We thank the authors and contributors of these projects for their valuable contributions to the open source community!

## 🌟 Citation
If you find FlexAM useful for your research, please cite our paper:
```
@misc{sheng2026FlexAM,
  title={FlexAM: Flexible Appearance-Motion Decomposition for Versatile Video Generation Control},
  author={Sheng, Mingzhi and Gu, Zekai and Li, Peng and Lin, Cheng and Guo, Hao-Xiang and Chen, Ying-Cong and Liu, Yuan},
  year={2026},
  eprint={2602.13185},
  archivePrefix={arXiv},
  primaryClass={cs.CV},
  url={https://arxiv.org/abs/2602.13185},
}
```
## ⚖️ License

This model checkpoint is based on **FlexAM**.

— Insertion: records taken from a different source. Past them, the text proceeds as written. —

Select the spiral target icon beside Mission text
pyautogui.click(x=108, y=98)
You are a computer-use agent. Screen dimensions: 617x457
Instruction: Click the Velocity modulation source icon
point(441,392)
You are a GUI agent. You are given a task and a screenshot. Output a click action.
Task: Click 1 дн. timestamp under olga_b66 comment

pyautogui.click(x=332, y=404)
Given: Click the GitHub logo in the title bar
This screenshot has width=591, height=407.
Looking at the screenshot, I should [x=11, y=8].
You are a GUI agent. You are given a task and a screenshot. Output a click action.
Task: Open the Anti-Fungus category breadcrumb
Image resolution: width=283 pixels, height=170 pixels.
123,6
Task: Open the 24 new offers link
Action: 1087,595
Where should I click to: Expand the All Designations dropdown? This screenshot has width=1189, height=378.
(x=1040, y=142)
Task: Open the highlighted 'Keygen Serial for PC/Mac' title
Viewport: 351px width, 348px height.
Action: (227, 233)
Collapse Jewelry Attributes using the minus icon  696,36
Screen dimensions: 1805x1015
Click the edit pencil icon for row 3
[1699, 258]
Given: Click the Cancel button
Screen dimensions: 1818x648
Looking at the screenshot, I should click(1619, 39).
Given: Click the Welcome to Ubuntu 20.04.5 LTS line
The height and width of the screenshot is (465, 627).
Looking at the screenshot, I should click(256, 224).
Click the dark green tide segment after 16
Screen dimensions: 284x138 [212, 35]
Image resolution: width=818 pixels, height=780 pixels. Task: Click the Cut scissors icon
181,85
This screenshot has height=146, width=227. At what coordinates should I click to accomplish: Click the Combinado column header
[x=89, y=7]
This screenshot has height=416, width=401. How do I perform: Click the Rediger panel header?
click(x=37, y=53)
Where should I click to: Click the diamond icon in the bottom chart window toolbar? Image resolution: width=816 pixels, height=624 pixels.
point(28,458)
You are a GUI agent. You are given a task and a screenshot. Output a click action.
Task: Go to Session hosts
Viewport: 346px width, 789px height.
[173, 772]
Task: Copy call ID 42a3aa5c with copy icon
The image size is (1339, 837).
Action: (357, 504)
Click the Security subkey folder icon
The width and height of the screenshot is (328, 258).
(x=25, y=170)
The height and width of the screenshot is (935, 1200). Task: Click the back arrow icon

- **Model Architecture / Code**: Licensed under **Apache 2.0** (or CC-BY-SA 4.0, consistent with your GitHub).
- **Embedded DELTA Weights**: This checkpoint contains weights from **DELTA (Snap Inc.)**, which are restricted to **Non-Commercial, Research-Only** use.

**⚠️ Usage Note:**
By downloading or using these weights, you agree to comply with the **Snap Inc. License** regarding the DELTA modules. Please refer to the [LICENSE](./LICENSE) file in this repository for the full text.